The big problem with British history is that there's so much of it.  Every corner of the country has sites of great antiquity or cultural significance.  There are so many that it's impossible to keep track of them.  As such, localities that would be lauded in North America are barely known about in the UK.

Take Kirkdale, along Hodge Beck near Kirkbymoorside in North Yorkshire.  As a palaeontologist, I knew about its cave, a fissure in the Corallian Oolite found by quarrymen in the early 19th century, which yielded the extraordinary bones that William Buckland used to make a dog's dinner.  I had to go there.

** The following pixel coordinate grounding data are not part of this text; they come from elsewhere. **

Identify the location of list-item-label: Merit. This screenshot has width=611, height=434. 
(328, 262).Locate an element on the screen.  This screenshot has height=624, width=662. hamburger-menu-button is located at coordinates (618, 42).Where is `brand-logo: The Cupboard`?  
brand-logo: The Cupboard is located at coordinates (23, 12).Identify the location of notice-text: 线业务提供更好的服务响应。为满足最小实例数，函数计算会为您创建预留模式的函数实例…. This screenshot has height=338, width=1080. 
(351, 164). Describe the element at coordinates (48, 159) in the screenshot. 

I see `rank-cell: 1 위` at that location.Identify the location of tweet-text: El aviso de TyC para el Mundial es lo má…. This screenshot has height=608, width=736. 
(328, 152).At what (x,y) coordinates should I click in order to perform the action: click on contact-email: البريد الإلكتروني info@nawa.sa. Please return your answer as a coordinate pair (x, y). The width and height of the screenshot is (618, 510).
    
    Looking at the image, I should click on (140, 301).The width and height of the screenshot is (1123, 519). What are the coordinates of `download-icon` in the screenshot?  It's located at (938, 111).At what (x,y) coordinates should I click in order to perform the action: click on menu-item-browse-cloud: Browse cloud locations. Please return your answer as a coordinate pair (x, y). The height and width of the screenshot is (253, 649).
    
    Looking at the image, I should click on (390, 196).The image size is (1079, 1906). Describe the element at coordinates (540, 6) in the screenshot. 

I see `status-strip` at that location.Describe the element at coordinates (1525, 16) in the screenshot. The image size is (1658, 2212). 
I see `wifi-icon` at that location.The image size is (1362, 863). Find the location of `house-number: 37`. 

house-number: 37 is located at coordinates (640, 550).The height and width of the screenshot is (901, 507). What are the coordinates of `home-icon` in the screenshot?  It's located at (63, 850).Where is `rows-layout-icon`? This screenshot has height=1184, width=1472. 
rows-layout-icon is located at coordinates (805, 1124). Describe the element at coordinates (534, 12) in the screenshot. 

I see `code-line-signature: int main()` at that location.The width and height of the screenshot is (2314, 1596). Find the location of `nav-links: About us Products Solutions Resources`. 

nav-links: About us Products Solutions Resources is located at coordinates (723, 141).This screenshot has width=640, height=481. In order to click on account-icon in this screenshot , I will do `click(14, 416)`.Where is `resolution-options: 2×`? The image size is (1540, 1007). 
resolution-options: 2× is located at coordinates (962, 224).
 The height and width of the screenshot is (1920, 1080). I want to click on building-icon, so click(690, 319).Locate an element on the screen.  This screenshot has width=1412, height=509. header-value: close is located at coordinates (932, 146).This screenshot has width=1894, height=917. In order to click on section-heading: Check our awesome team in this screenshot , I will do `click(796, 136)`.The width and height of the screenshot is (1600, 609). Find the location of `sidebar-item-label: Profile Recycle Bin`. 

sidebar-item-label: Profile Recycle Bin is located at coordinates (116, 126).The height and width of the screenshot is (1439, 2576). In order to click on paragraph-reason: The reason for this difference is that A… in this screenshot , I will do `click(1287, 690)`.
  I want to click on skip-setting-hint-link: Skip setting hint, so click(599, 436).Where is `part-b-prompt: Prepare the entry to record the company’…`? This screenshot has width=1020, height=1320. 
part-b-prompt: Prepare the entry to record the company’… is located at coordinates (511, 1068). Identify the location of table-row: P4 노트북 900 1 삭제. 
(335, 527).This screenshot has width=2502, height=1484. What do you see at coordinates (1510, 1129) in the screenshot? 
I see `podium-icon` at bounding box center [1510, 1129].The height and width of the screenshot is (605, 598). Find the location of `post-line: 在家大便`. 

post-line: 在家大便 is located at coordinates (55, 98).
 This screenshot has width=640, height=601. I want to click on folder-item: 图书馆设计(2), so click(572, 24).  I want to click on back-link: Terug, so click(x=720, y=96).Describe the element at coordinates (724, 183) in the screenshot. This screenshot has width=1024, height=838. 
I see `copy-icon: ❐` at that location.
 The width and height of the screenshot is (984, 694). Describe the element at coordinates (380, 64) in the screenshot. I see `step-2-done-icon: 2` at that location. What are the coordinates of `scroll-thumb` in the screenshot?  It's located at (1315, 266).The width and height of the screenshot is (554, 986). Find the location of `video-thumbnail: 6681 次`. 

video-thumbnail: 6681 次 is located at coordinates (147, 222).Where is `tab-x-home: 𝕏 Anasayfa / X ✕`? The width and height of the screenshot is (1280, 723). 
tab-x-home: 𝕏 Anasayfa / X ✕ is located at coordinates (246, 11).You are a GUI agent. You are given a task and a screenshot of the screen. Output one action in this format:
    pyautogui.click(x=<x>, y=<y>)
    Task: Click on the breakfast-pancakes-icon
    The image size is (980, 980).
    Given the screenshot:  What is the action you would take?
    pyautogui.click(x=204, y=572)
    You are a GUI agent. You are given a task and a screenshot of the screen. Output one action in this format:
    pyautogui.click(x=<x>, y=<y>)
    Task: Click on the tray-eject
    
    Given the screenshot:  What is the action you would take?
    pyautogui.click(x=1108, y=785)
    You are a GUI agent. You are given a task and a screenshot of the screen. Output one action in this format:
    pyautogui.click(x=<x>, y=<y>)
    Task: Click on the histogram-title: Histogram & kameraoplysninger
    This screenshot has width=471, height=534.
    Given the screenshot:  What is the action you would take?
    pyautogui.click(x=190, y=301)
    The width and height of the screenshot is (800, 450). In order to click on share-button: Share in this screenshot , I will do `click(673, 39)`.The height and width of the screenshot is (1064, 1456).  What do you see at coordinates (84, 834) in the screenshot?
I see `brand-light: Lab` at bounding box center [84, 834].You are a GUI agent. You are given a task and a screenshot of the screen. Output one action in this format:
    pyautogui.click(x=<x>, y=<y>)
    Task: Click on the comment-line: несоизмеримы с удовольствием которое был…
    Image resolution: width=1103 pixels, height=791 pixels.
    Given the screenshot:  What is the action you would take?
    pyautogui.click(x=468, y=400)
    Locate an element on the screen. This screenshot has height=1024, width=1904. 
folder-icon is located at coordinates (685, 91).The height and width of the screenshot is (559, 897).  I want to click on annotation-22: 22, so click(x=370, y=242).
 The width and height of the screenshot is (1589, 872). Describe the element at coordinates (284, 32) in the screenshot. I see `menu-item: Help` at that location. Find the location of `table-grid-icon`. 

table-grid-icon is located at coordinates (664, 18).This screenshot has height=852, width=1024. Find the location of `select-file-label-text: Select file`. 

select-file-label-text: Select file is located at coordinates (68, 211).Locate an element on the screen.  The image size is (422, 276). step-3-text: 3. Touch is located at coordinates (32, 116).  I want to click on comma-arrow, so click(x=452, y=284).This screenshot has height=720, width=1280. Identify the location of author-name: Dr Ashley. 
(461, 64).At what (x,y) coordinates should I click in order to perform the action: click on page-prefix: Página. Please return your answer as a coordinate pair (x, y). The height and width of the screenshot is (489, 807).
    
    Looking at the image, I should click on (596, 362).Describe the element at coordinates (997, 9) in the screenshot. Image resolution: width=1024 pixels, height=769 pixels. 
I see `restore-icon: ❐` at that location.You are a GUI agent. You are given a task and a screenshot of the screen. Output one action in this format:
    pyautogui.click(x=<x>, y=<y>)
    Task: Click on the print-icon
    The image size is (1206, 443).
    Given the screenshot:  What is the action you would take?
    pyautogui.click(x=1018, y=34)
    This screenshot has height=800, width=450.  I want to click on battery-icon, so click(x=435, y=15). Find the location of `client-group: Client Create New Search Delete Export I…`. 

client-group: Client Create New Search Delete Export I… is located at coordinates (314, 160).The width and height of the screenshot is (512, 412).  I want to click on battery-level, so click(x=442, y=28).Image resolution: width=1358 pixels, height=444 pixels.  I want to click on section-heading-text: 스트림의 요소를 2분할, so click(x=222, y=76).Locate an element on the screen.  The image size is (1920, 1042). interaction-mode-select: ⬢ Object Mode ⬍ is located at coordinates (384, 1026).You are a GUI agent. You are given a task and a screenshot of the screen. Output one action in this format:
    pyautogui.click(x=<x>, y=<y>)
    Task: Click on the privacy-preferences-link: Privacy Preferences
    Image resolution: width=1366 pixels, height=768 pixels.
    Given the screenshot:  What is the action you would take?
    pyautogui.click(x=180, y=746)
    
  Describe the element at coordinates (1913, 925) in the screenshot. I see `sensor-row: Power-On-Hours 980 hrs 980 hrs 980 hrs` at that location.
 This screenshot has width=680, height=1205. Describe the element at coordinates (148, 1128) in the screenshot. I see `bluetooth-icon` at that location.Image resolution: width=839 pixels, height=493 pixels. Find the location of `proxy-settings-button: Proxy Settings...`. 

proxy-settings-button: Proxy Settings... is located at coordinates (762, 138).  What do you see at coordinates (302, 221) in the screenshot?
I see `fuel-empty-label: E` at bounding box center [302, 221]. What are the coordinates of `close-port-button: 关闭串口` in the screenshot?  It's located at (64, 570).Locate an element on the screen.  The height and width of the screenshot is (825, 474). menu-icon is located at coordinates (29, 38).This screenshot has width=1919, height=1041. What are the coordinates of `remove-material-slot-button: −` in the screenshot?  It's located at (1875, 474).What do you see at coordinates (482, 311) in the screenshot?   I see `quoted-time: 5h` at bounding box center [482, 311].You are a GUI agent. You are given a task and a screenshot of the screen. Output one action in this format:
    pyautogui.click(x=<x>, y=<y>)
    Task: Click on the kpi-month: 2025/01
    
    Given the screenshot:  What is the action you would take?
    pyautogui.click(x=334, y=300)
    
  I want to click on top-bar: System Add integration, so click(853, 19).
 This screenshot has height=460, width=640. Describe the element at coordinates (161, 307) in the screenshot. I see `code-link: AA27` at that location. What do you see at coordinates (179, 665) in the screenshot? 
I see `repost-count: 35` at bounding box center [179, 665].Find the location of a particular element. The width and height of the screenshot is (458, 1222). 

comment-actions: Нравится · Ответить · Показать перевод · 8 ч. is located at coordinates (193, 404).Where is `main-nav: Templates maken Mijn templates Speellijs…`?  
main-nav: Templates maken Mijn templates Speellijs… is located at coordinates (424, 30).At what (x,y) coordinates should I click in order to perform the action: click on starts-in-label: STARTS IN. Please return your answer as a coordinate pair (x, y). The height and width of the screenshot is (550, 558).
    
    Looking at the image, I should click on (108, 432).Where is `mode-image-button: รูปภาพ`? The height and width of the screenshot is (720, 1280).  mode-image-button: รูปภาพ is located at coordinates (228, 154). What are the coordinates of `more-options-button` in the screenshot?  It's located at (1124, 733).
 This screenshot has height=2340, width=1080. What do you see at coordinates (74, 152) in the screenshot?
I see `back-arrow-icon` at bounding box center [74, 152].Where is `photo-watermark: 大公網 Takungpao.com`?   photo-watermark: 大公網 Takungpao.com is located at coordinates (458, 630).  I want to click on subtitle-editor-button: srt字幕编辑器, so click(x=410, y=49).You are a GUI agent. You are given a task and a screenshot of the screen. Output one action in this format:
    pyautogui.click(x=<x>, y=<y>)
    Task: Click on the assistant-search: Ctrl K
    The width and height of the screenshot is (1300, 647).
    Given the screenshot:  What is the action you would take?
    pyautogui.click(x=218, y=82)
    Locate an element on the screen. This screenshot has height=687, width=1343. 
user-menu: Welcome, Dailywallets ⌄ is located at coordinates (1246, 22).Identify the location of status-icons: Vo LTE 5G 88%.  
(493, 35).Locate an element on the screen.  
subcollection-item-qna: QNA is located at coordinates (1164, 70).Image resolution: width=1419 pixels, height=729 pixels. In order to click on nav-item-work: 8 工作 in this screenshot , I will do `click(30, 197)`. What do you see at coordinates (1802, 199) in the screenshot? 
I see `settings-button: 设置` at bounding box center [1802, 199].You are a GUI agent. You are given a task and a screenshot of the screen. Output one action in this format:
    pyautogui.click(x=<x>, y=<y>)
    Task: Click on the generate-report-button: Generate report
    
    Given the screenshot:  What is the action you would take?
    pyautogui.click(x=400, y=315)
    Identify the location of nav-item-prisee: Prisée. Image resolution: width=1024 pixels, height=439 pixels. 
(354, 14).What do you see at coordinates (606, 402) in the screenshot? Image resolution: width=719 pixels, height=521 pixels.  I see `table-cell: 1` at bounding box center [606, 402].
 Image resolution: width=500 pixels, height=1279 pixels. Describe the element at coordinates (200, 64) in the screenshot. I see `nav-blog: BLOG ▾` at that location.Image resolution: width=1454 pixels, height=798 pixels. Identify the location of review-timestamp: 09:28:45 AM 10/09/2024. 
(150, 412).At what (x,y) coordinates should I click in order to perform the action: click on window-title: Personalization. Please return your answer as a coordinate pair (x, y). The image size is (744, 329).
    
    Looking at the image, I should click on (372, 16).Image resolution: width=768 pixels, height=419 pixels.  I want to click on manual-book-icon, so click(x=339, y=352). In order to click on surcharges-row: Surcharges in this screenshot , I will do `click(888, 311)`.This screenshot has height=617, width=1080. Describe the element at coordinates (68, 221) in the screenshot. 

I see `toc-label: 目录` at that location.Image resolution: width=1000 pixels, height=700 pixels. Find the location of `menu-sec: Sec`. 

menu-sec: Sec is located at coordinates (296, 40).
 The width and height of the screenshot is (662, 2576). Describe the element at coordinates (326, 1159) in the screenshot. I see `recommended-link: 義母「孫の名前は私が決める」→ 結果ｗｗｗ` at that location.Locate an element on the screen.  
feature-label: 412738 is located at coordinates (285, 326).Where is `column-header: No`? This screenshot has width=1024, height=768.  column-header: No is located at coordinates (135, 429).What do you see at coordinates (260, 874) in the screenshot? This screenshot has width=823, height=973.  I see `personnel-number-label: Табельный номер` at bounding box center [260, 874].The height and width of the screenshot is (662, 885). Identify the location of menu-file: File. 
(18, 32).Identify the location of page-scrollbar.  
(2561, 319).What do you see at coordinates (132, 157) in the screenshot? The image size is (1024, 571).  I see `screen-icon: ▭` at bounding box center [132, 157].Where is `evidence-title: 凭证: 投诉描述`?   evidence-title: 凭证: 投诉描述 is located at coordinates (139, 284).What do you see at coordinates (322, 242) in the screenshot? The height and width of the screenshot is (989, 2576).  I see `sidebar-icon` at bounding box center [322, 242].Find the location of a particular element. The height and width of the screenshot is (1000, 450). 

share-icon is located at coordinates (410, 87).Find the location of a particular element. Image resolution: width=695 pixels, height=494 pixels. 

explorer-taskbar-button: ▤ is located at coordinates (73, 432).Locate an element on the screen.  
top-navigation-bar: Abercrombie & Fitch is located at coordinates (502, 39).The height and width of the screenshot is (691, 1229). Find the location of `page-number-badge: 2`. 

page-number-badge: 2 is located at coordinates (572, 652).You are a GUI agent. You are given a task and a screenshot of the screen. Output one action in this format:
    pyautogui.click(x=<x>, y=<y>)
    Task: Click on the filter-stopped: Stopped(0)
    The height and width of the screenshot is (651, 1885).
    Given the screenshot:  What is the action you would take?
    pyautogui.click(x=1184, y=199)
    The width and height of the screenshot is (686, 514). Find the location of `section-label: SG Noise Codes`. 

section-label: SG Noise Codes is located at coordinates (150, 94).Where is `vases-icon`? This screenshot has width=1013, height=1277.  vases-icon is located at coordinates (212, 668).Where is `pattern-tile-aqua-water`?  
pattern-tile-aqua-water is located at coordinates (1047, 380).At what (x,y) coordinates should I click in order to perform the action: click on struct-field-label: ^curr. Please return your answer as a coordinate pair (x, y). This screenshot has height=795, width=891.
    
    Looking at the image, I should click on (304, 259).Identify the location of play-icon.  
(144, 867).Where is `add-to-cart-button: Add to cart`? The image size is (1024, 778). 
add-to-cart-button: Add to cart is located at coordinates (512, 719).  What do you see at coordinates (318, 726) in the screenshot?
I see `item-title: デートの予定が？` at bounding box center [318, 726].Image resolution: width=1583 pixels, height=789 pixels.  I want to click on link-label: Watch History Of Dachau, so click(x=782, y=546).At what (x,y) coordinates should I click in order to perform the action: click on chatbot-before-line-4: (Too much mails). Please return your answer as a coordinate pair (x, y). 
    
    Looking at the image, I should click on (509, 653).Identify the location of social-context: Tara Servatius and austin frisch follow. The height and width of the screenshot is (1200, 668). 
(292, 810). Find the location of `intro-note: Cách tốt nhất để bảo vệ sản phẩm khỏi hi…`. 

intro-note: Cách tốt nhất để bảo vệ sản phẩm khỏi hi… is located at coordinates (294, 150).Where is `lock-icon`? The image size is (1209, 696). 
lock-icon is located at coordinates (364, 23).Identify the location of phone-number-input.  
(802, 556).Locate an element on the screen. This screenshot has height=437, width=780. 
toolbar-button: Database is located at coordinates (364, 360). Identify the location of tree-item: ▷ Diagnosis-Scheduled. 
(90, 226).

The Ipswichian haunt of hippo-hunting hyaenas

However, in visiting Kirkdale this weekend, I discovered that - just a brief stroll from this fossiliferous treasure trove - there is another equally remarkable place, one that seems to get barely any attention at all.

A Grade 1 listed Saxon church, St Gregory's Minster is a curiously higgledy-piggledy construction of quirky charm, containing two tomb slabs thought to date from the 8th or 9th century.  The minster has certainly served Kirkdale for nigh on a thousand years.  Yet on the OS Explorer map of the North Yorks Moors it isn't deemed worthy of naming, nor was it mentioned on our road atlas, whilst its Wikipedia entry is extremely brief.

St Gregory's Minster.

If you stumble upon it on a sunny December Saturday, as we did, you might find it deserted, with just an elderly man sweeping the path with a broom.  Tread carefully past him, or maybe take a circuit of the minster churchyard to avoid him; then step into the porch.  There you will find its most extraordinary feature: Orm Gamalson's sundial.

The sundial of Orm

As a structure alone, it is wonderful, but what really grabbed me was the language of its inscription.  Rather than the flowery foreign tongues of most ecclesiastical dedications, this one was written in an Anglo-Scandinavian I could almost understand:

Orm Gamal suna bohte Sanctus Gregorius minster ðonne hit wæs æl tobrocan and tofalan, and he hit let macan newan from grunde Christe et Sancti Gregori, in Eadward dagum cuning, in Tosti dagum eorl.

Or

"Orm Gamalson bought St Gregory's Minster when it was all broken and fallen down, and he has made it anew from the ground for Christ and St Gregory in the days of King Edward and the days of Earl Tostig."


Tostig Godwinson was Earl of Northumbria between 1055 and 1065, so that gives a pretty precise date to Orm's work, and to see familiar written words from nearly a millennium ago is fabulous.  The inside of the minster is rather fabulous too.


Cobwebbed brass inside the minster

But don't tell anyone.  Kirkdale will only start getting visitors who'll be able to find out about science, religion, geology and history in one tiny corner of northern England, and then where would we be?

Comments

Unknown said…
Gamul was murdered by Eorl Tostig, Orm was Gamuls son.
Unknown said…
Orm gamul suna means Orm son of Gamul.
Gamul was killed by Eorl Tostig king Harolds brother.
Anonymous said…

How do we reconcile the story of biblical creation with the bones of extinct animals at Kirkdale Cave that appeared and expired through natural selection processes?